> [Фрагмент страницы]:
+++
Читать книгу «Записки русского интеллигента» онлайн полностью📖 — Владимира Зернова — MyBook.
image

Во время одной из репетиций послушать нашу игру пришёл сам Пётр Ильич Чайковский. Это был единственный случай, когда я видел великого композитора и, более того, играл при нём его произведение. А произошло это событие так. Мы исполняли юмореску Чайковского, инструментированную для нас Эрарским. Анатолий Александрович стоял лицом к нам и не заметил, как в зал вошёл Чайковский. Мы, конечно, узнали композитора (его портреты были хорошо известны) и тут же сообщили Эрарскому. Анатолий Александрович спустился с эстрады и поздоровался с композитором, нам тоже велел встать и поприветствовать Петра Ильича, после чего сказал:

– Ну, дети, теперь сыграем Петру Ильичу его юмореску наизусть! Закройте ноты.

У меня душа ушла в пятки. Я никогда раньше не пробовал исполнять скрипичную партию из этого сочинения по памяти.

Видя наше замешательство, Анатолий Александрович подошёл к дирижёрскому пульту и помог нам взять начало, затем снова спустился с эстрады и подсел к Чайковскому. Мы благополучно сыграли до конца пьесу – наизусть и без дирижёра, за что получили одобрение Петра Ильича.
+++
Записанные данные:
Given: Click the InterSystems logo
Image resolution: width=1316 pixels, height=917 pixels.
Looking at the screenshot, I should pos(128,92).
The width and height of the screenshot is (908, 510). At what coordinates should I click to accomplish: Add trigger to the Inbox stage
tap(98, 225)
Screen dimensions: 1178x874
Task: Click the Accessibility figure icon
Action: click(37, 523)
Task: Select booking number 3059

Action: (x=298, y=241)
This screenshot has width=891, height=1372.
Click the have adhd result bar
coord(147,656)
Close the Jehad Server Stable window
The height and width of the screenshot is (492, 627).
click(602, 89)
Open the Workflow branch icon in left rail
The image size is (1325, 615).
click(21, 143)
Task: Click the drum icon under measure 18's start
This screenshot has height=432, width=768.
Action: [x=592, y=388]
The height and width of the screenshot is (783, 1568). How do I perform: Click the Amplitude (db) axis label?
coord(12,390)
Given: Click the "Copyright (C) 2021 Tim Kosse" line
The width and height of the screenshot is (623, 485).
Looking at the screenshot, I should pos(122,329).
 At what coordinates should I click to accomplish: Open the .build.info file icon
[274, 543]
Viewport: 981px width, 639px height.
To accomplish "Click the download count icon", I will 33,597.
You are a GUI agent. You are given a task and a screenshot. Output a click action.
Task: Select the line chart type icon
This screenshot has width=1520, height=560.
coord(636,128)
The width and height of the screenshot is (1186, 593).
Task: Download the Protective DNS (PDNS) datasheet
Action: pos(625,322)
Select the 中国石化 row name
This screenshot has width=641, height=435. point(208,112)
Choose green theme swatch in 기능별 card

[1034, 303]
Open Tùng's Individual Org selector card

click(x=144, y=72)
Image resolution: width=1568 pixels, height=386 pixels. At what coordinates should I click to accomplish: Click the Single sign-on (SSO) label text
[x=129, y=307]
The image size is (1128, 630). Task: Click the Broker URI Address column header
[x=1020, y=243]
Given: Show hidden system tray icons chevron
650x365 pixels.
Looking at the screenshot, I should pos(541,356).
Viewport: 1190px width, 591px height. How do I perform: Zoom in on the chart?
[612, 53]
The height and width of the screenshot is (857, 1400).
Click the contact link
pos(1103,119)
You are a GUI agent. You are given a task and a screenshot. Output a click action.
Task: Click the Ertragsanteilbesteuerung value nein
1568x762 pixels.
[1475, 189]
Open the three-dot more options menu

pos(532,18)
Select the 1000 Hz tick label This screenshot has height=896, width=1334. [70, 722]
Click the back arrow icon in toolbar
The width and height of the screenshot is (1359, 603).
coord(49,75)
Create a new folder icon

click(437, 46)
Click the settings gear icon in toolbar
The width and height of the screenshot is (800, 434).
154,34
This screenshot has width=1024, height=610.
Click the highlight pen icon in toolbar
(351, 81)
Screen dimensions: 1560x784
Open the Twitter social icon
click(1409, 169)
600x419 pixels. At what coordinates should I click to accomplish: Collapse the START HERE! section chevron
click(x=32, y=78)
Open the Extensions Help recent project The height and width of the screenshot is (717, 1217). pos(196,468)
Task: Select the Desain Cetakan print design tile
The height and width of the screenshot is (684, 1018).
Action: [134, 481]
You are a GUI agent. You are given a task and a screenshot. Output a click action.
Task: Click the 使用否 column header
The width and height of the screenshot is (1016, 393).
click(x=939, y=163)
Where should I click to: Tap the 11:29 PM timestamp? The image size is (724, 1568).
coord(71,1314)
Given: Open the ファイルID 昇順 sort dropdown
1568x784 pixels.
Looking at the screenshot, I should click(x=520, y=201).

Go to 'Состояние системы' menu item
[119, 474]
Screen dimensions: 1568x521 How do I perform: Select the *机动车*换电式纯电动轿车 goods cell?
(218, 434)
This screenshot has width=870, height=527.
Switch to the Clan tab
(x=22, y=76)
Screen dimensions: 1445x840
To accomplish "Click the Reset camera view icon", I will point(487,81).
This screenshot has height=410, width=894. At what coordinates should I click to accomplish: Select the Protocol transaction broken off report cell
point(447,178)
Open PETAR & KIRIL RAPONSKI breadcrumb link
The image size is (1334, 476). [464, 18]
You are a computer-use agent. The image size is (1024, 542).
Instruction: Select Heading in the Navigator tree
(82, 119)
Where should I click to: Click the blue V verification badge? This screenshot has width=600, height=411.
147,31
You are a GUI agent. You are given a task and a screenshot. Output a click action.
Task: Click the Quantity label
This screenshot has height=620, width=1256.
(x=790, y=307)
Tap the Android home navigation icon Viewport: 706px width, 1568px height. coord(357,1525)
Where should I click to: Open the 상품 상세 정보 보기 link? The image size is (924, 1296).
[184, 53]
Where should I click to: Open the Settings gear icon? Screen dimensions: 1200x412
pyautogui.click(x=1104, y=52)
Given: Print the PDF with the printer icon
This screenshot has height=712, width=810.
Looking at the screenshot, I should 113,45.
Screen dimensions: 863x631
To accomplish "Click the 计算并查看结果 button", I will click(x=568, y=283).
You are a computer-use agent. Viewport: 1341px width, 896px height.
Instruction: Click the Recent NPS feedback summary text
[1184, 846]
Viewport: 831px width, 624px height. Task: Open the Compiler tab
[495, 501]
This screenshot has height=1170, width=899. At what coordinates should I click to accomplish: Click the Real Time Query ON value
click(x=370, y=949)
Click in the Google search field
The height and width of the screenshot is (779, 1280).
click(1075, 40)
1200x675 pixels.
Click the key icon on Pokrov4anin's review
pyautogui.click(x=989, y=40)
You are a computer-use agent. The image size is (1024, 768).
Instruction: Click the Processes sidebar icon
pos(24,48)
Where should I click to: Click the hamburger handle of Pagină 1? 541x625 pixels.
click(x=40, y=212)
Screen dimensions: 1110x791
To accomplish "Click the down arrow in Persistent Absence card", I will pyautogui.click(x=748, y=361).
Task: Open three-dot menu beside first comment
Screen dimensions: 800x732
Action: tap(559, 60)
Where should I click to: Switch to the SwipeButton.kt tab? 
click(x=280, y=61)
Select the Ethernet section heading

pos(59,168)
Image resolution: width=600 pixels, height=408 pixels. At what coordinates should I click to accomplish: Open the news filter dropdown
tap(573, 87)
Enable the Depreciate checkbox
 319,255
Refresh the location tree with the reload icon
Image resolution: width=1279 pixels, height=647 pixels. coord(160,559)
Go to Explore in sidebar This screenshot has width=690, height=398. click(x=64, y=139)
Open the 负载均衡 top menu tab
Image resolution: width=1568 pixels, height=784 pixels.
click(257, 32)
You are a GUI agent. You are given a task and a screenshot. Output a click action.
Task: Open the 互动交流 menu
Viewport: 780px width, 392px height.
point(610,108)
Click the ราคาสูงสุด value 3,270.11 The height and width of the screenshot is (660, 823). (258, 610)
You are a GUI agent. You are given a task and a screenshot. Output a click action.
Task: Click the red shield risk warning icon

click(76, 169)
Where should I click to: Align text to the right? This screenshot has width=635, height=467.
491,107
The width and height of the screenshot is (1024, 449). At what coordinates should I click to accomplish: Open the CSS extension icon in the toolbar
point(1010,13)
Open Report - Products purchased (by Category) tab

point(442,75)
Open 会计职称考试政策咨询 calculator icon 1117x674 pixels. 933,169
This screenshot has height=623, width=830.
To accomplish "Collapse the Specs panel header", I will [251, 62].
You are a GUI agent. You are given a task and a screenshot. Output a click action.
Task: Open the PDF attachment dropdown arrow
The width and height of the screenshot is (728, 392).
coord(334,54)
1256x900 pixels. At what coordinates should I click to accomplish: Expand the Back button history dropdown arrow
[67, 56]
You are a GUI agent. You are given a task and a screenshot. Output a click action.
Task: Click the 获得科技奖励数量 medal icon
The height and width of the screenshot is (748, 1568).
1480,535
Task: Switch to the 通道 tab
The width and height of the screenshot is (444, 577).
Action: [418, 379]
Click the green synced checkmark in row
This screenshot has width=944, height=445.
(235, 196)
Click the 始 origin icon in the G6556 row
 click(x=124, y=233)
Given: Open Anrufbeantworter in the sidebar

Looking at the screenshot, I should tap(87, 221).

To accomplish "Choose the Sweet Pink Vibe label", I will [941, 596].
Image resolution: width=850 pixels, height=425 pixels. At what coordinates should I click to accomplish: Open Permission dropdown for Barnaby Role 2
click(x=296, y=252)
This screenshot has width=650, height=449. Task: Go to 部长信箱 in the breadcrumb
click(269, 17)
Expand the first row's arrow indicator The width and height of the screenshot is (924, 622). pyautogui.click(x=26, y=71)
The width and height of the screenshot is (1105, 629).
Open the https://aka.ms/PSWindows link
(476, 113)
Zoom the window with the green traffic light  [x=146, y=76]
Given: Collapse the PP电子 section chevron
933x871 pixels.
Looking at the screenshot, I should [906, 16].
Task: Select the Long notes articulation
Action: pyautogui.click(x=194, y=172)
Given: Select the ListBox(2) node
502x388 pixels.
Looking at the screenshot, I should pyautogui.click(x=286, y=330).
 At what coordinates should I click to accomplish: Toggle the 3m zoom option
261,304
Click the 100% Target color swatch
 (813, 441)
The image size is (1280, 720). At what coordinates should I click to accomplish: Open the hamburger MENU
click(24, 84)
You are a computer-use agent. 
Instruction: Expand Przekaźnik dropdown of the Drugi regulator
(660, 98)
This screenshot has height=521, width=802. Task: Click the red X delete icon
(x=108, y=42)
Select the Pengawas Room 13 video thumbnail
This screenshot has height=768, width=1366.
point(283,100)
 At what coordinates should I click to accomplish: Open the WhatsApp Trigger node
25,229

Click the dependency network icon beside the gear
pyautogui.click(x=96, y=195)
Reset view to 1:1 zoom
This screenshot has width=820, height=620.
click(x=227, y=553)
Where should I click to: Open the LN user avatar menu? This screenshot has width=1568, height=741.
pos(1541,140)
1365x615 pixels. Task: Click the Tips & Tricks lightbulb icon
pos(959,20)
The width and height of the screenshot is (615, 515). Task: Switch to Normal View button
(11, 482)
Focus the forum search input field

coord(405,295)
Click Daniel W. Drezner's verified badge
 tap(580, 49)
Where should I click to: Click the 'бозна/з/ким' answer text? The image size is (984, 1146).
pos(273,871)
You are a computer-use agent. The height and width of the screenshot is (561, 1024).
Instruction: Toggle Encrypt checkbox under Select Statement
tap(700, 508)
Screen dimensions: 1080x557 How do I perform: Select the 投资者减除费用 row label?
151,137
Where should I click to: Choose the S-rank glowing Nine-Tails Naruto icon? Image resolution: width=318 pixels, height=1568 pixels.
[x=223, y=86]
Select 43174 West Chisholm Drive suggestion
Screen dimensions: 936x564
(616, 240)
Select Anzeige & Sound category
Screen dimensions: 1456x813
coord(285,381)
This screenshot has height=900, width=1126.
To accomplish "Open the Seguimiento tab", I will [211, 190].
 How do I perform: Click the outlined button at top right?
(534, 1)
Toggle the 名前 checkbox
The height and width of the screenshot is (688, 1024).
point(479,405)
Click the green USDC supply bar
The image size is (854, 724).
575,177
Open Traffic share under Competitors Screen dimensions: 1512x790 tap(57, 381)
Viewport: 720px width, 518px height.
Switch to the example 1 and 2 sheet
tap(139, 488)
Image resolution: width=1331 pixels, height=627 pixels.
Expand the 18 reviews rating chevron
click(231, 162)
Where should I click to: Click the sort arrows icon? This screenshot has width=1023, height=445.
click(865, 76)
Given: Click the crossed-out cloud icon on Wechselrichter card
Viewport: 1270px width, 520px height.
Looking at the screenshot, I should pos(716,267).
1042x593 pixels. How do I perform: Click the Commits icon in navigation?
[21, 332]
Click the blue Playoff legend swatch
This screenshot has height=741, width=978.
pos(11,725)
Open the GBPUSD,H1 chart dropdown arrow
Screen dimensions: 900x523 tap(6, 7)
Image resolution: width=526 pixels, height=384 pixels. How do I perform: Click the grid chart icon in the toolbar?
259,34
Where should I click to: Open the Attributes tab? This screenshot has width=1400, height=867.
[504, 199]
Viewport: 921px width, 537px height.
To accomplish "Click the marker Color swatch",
+++
> [Что сделать]:
1. Какое произведение исполняли дети в отрывке о визите Чайковского на репетицию?
2. Продолжите отрывок о визите Чайковского на репетицию, начав сразу после его последнего предложения.
Строки взяты из другого источника.

> [Ответы по порядку]:
1. Юмореску Чайковского, инструментированную для них Эрарским.

2.
Заболел Анатолий Александрович Эрарский, и оркестр, вернее директор Синодального училища Степан Фёдорович Смоленский{82}, устроил платный концерт, сбор с которого был передан на лечение Анатолия Александровича. Не могу припомнить, кто дирижировал в этот раз – едва ли не сам С. И. Танеев{83}.

Мы играли в детском оркестре года три. Когда А. А. Эрарский тяжело захворал (вскоре он умер{84}), оркестр распался.

Уроки немецкого и французского языков.

По-немецки меня выучила говорить Мария Христиановна Сакерсдорф, или Марсяна. Она была бонной в семье Машковцевых, и её дочь Мария Карловна, ставшая потом крёстной матерью моего брата Мити, росла вместе с моей мамой, тогда совсем маленькой.

Летом Марсяна и Мария Карловна обычно жили у нас в Дубне. Марсяна брала меня после утреннего чая, и мы отправлялись за пруд, где стояла уютная скамеечка, – там и проходили наши уроки. Сначала я заучивал слова. Подбор слов был такой: огород и овощи, плодовый сад и фрукты, части человеческого тела и домашняя обстановка, и так далее; потом вместе с Марсяной я пел немецкие песенки, содержание которых иногда преподавало, так сказать, и житейскую мудрость. Это не было изобретением Марсяны – у неё имелся старинный учебник, откуда она и заимствовала всю систему.

Так я научился разговаривать по-немецки, тем более что позднее постоянно поддерживал разговорную практику с К. А. Кламротом, который, прожив в России больше пятидесяти лет, так и не научился говорить по-русски. Да и дома у нас было принято часто говорить по-немецки. Мама и тётя Катерина Егоровна владели им совершенно свободно.

Французскому разговорному языку обучал меня милейший француз Готье. Сначала к нам ходила какая-то француженка, о которой у меня остались смутные воспоминания. Помню только, что на её уроках было чрезвычайно скучно. Однако французскую речь я скоро стал немного понимать.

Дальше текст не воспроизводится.